End Hunger UK is in the process of reviewing our strategy and plans. The political context has changed, and many of the organisations which are partners in End Hunger are adjusting their plans and ways of working to reflect it. We are therefore taking time to review the partnership that drives End Hunger UK, and refresh our approach.
We will make an announcement soon to let all our supporters know what we decide. In the meantime, we’d like to take a moment to reflect on all we have achieved together in End Hunger UK.
Working for a UK where no one has to go to bed hungry
Over the past three years, we have achieved notable successes, not least:
- A growing recognition by charities and the public that the root causes of hunger are insufficient household income and an inadequate social safety net.
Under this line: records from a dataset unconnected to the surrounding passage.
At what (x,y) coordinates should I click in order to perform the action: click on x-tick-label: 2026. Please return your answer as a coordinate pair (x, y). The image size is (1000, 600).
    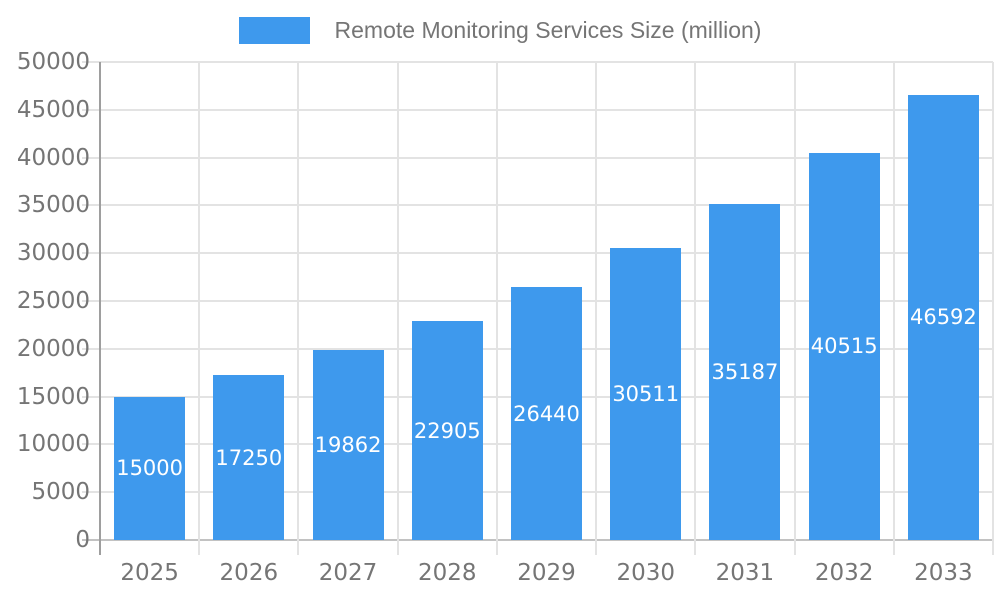
    Looking at the image, I should click on (249, 573).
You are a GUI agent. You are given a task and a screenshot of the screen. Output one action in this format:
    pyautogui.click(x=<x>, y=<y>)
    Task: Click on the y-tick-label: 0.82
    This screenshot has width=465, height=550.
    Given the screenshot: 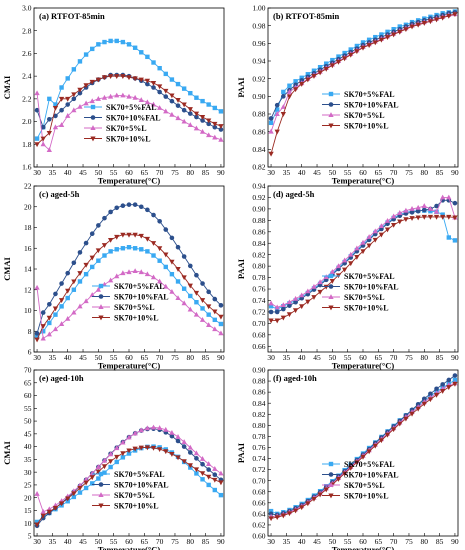 What is the action you would take?
    pyautogui.click(x=258, y=414)
    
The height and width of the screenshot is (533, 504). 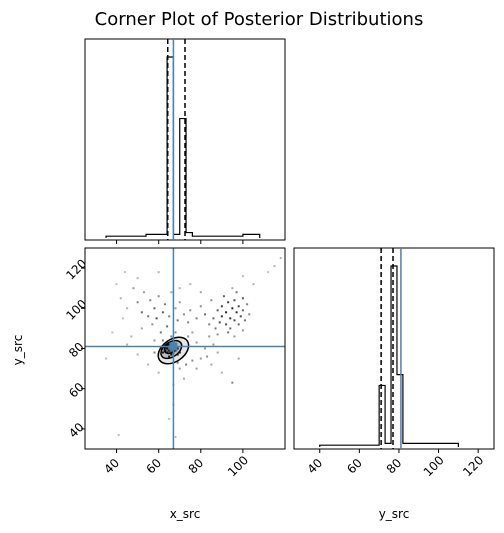 I want to click on joint-x-tick-label-60: 60, so click(x=154, y=466).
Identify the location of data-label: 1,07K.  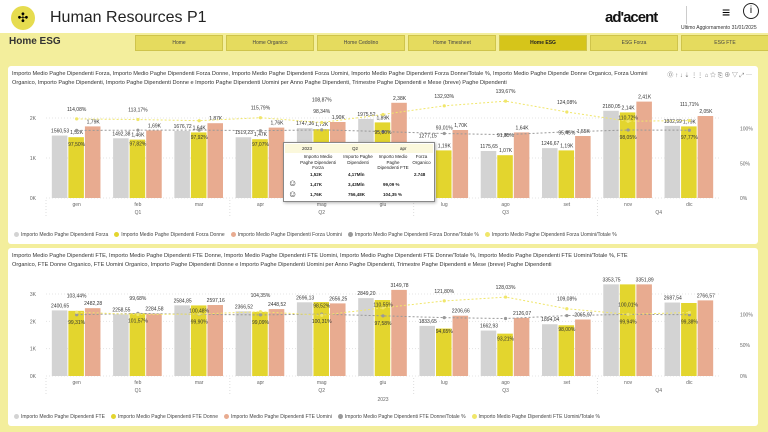
(506, 151).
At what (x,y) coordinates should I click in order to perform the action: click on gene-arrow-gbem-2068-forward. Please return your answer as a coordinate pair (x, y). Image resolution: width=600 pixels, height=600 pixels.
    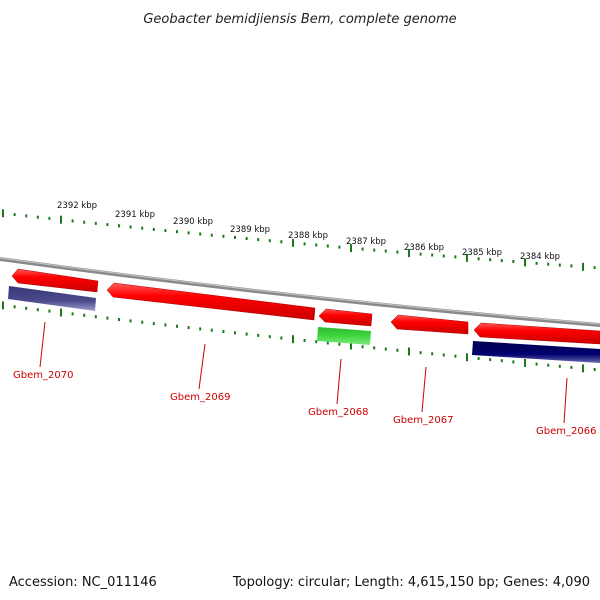
    Looking at the image, I should click on (346, 318).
- A commitment by the UK Government to measure household food insecurity. The first data is currently being collected, and due for publication in the first quarter of 2021. This was confirmed by the new Government last month.
- The Mayor of London Sadiq Khan also adopting this commitment as a flagship policy in the Greater London Authority’s refreshed London Food Strategy.
- The Government providing £2m in funding for school holiday food and activity programmes. A further £9m was committed to the programme for 2020 last month.
- An extra £1.7 billion of measures announced in the 2018 Budget because of greatly increased awareness of the impact of Universal Credit on family incomes.
- Significant collaborative action between partners, led by Sustain, to highlight the threat to household food insecurity from a no-deal Brexit, wining £2m from Welsh and Scottish Governments (but not Westminster) to help buy food for the most vulnerable.
- A marked shift in the approaches taken by influential End Hunger UK partner organisations, based on our common understanding of the unique role and strengths of each in stimulating public and parliamentary recognition and achieving change.
- The Trussell Trust has moved from being a delivery-focused food bank network, towards being an advocate for people experiencing financial and personal crisis, vocally campaigning for ‘upstream’ measures such as an end to the five-week wait on Universal Credit.
- The Independent Food Aid Network (IFAN) has established itself as a vocal and effective contributor to the debate, providing a fuller picture of the extent and depth of need across the UK, as well as a channel for the voices of some of the most marginalised communities.
- Church Action on Poverty has developed a high level of expertise on involving ‘experts by experience’ in advocacy and decision-making, and has helped many more people experiencing food insecurity to voice concerns to those in a position to make a difference.
- Nourish Scotland, working with Oxfam GB, the Poverty Alliance and Child Poverty Action Group Scotland, has greatly developed its Menu for Change approach, working in locality to develop an effective whole-systems-based response to food poverty and vulnerability.
- The Food Foundation has established the Children’s Future Food Inquiry, influencing decision-makers by bringing voices and concerns of young people to the fore.
- Sustain has built momentum for notable changes within London, the Sustainable Food Cities Network and Food Power network, shifting the emphasis of local authority and community responses to those that look ‘Beyond the Food Bank’.
- Over 18,000 individuals and 140 groups have taken action as part of End Hunger UK: signing petitions, writing to their MPs, attending conferences, or organising photo stunts and other events.
The work to create a society where everyone has access to good food, and no one has to go to bed hungry, will continue. We’ll share more news soon.